§ **Instruction 1**: Reproduce verbatim the part of the derivatives article that begins at the words "Derivatives are by" and ends after the words "and much more.".

What are Derivatives? Beginners Guide, Including DeFi Trends

Derivatives are by far the most popular financial instrument in the world. The total value of derivatives in TradFi is estimated to be worth over $1 quadrillion compared to just $130 trillion for bonds and $70 trillion for stocks. According to some experts, the global derivatives market could be more than 10x the size of the worldwide GDP. 

As the decentralized financial system continues to grow, derivatives have gained enormous traction in DeFi. Let’s dive into what derivatives are and how they are flourishing in DeFi.

What are derivatives?

In simple terms, derivatives are contracts that derive their value from another asset or index such as stocks, gold, real estate, stablecoins, cryptocurrencies, and much more. 

Derivatives can be traded on an exchange or over the counter. Most of the derivatives in TradFi are traded over the counter. Traders are optimistic about decentralized derivatives because anyone can create contracts in an transparent and permissionless way, according to SynFutures Academy, an educational initiative by the decentralized derivatives platform SynFutures.

Since the value of derivatives comes from the performance of the underlying asset, traders buy and sell them to speculate on the price, hedge the risk exposure, or to use leverage. The leverage amplifies the wins, but it also comes with the risk of higher losses. What’s more, derivatives give traders access to otherwise unavailable markets or assets.

§ **Instruction 2**: Rewrite the records from the line containing "Select the line" through the line containing "click(15, 18)", replacing "icon" with "symbol" and leaving everything else unchanged. Return only those lines.

§ **Records for the exercise**:
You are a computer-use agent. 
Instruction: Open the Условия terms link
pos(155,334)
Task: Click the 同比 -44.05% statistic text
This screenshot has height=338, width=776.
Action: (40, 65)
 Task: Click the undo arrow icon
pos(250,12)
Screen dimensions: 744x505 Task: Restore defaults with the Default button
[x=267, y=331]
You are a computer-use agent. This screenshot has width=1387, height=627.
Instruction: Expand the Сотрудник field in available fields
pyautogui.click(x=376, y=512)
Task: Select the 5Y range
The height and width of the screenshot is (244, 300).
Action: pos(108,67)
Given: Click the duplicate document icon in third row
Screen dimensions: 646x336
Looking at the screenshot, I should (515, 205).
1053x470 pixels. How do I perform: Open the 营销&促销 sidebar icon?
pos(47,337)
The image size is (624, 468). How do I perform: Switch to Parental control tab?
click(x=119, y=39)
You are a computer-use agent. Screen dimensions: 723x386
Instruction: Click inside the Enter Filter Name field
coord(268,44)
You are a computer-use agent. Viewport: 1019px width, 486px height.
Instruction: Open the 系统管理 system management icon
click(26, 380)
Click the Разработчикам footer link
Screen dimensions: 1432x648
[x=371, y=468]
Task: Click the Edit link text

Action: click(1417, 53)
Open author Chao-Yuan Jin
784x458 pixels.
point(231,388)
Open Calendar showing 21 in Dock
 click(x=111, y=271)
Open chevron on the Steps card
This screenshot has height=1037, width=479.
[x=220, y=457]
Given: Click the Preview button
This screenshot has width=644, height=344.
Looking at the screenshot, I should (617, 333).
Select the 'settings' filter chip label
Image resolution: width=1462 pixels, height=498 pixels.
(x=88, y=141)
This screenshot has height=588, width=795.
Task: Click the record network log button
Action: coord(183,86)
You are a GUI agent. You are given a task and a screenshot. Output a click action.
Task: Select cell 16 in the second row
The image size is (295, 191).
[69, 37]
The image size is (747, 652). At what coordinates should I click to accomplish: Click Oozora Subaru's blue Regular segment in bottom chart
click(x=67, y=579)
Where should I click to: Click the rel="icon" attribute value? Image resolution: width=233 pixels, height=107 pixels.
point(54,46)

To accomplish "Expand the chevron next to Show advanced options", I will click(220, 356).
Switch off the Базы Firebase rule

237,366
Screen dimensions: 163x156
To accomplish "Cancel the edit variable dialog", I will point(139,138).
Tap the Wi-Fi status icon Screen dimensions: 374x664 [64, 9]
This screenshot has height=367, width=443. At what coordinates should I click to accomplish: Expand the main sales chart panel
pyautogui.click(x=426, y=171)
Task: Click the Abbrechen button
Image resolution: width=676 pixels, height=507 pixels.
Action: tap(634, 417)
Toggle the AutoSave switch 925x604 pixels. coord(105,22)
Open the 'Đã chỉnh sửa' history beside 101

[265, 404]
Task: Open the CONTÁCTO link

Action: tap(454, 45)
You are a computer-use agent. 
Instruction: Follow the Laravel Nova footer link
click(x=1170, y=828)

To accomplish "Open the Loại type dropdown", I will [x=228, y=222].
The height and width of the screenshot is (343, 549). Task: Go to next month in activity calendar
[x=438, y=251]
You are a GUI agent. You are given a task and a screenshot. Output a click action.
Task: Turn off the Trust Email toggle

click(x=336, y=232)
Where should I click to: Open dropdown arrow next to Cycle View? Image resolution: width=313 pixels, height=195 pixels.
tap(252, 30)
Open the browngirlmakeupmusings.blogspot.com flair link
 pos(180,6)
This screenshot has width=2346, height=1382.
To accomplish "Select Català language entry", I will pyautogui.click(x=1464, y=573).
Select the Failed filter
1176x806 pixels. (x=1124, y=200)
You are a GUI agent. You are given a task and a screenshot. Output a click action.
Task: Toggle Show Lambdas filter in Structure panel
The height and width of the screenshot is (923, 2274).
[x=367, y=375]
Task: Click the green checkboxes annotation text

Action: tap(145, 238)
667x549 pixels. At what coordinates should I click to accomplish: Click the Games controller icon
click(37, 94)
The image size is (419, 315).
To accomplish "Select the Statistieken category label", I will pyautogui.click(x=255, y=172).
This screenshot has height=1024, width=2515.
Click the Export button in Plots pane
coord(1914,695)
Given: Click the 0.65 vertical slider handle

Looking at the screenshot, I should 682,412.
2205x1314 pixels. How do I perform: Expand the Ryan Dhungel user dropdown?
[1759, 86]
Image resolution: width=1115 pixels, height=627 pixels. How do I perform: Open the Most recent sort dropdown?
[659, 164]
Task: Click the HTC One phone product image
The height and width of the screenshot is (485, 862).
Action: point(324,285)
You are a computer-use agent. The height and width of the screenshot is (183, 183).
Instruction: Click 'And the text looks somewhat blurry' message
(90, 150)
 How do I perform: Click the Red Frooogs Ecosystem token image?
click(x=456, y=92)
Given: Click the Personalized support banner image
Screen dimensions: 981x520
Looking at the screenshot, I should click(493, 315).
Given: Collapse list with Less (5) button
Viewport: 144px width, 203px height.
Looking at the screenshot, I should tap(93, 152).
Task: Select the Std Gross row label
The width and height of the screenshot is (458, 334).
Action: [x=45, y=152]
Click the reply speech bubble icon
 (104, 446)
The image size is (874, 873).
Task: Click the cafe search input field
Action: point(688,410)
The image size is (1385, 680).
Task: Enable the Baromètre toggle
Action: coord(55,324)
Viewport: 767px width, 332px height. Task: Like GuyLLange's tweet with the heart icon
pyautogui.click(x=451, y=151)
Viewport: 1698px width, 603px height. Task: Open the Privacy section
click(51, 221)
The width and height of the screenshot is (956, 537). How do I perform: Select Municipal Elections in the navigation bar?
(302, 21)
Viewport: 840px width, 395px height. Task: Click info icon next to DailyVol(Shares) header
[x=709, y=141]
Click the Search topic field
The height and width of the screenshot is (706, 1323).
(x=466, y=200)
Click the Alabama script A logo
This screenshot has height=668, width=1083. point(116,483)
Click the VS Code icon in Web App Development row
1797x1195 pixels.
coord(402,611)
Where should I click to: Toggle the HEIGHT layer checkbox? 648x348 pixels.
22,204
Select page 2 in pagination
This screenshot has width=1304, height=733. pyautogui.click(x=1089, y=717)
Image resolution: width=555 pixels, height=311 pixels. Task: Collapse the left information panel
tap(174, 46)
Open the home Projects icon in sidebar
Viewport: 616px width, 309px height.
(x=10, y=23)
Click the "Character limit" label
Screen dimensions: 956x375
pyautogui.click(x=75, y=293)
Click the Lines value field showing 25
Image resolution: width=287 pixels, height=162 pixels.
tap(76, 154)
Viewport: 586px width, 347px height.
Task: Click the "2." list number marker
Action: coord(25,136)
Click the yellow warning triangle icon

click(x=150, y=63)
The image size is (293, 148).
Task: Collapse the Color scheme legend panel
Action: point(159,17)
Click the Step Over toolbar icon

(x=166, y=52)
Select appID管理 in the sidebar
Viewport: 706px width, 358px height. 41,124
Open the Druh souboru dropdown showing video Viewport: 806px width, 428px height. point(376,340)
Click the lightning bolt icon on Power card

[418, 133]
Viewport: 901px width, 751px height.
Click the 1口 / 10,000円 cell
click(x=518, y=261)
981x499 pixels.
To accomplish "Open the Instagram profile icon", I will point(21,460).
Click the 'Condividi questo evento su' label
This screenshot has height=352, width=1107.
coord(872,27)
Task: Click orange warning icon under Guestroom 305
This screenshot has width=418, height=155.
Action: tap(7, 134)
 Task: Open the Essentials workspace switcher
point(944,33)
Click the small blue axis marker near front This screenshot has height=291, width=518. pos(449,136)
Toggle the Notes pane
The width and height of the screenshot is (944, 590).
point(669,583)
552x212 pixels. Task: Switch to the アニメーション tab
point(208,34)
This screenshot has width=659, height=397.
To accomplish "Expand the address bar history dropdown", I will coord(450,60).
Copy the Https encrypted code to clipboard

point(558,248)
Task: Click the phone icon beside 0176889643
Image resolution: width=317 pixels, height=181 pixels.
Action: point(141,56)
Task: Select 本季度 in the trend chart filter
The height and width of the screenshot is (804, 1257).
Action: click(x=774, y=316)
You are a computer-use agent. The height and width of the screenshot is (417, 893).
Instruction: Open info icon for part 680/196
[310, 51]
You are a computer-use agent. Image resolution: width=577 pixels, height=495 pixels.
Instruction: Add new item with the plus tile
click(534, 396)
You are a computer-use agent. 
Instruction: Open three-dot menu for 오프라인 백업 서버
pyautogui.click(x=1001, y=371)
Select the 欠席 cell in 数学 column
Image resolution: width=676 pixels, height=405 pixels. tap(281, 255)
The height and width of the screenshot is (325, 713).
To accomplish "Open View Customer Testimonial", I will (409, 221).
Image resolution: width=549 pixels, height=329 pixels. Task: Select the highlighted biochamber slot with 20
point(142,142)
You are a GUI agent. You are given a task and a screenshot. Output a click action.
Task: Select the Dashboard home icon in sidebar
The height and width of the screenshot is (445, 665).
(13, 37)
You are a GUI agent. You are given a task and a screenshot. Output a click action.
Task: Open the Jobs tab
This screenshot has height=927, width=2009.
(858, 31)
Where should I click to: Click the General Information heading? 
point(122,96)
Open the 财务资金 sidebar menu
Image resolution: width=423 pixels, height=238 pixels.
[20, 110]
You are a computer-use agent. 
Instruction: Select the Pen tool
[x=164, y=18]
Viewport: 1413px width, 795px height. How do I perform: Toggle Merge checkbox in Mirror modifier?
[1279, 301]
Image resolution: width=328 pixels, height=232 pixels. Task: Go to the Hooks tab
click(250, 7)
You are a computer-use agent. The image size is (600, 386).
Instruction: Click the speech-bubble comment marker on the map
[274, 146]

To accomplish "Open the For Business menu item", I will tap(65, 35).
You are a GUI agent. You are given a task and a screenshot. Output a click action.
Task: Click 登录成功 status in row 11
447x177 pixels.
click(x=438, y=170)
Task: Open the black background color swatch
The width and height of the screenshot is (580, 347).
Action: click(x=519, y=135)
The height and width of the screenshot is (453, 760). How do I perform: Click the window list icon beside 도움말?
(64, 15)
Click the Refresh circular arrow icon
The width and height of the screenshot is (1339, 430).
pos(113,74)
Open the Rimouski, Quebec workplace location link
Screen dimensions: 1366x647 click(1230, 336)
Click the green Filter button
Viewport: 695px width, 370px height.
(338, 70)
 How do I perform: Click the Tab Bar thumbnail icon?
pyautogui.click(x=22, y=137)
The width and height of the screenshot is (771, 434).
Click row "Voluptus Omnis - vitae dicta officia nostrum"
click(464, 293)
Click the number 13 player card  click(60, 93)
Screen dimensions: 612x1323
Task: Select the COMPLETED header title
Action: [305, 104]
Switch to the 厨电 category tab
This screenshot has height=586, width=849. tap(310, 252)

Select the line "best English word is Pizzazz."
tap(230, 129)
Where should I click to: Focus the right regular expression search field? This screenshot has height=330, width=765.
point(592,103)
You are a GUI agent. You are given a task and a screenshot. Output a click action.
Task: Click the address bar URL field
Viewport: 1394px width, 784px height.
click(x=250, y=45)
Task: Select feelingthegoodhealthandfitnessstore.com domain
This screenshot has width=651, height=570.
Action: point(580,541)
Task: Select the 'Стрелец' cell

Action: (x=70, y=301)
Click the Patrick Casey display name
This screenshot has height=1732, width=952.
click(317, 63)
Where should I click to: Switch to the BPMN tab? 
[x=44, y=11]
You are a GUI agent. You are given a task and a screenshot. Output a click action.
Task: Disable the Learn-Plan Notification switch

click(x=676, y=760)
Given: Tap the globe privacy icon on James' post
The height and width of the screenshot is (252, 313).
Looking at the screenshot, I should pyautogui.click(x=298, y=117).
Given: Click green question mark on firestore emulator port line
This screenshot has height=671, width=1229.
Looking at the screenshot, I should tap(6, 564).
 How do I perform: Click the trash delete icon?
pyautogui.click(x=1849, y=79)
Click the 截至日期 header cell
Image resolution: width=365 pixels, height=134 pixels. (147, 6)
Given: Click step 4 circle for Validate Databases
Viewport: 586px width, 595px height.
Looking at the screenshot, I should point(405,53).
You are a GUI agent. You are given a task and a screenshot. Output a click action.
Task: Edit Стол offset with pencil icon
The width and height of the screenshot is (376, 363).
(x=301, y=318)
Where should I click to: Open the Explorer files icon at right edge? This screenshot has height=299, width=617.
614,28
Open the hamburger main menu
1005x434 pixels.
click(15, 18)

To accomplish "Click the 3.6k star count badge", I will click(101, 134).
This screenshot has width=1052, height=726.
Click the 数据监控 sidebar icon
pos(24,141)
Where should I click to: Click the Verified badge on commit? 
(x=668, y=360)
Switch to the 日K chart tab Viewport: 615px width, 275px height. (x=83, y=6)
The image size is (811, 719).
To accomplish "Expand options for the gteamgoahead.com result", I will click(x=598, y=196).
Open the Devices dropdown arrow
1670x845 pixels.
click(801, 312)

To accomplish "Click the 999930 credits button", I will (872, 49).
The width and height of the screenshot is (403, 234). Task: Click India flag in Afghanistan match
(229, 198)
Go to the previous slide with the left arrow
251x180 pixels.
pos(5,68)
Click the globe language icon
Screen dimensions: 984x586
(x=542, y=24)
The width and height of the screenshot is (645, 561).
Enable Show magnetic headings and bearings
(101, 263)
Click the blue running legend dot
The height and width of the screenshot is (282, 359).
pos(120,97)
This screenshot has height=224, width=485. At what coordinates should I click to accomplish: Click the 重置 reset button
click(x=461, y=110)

§ **Written reply 1**:
Derivatives are by far the most popular financial instrument in the world. The total value of derivatives in TradFi is estimated to be worth over $1 quadrillion compared to just $130 trillion for bonds and $70 trillion for stocks. According to some experts, the global derivatives market could be more than 10x the size of the worldwide GDP. 

As the decentralized financial system continues to grow, derivatives have gained enormous traction in DeFi. Let’s dive into what derivatives are and how they are flourishing in DeFi.

What are derivatives?

In simple terms, derivatives are contracts that derive their value from another asset or index such as stocks, gold, real estate, stablecoins, cryptocurrencies, and much more.

§ **Written reply 2**:
Select the line "best English word is Pizzazz."
tap(230, 129)
Where should I click to: Focus the right regular expression search field? This screenshot has height=330, width=765.
point(592,103)
You are a GUI agent. You are given a task and a screenshot. Output a click action.
Task: Click the address bar URL field
Viewport: 1394px width, 784px height.
click(x=250, y=45)
Task: Select feelingthegoodhealthandfitnessstore.com domain
This screenshot has width=651, height=570.
Action: point(580,541)
Task: Select the 'Стрелец' cell

Action: (x=70, y=301)
Click the Patrick Casey display name
This screenshot has height=1732, width=952.
click(317, 63)
Where should I click to: Switch to the BPMN tab? 
[x=44, y=11]
You are a GUI agent. You are given a task and a screenshot. Output a click action.
Task: Disable the Learn-Plan Notification switch

click(x=676, y=760)
Given: Tap the globe privacy symbol on James' post
The height and width of the screenshot is (252, 313).
Looking at the screenshot, I should pyautogui.click(x=298, y=117).
Given: Click green question mark on firestore emulator port line
This screenshot has height=671, width=1229.
Looking at the screenshot, I should tap(6, 564).
 How do I perform: Click the trash delete symbol?
pyautogui.click(x=1849, y=79)
Click the 截至日期 header cell
Image resolution: width=365 pixels, height=134 pixels. (147, 6)
Given: Click step 4 circle for Validate Databases
Viewport: 586px width, 595px height.
Looking at the screenshot, I should point(405,53).
You are a GUI agent. You are given a task and a screenshot. Output a click action.
Task: Edit Стол offset with pencil symbol
The width and height of the screenshot is (376, 363).
(x=301, y=318)
Where should I click to: Open the Explorer files symbol at right edge? This screenshot has height=299, width=617.
614,28
Open the hamburger main menu
1005x434 pixels.
click(15, 18)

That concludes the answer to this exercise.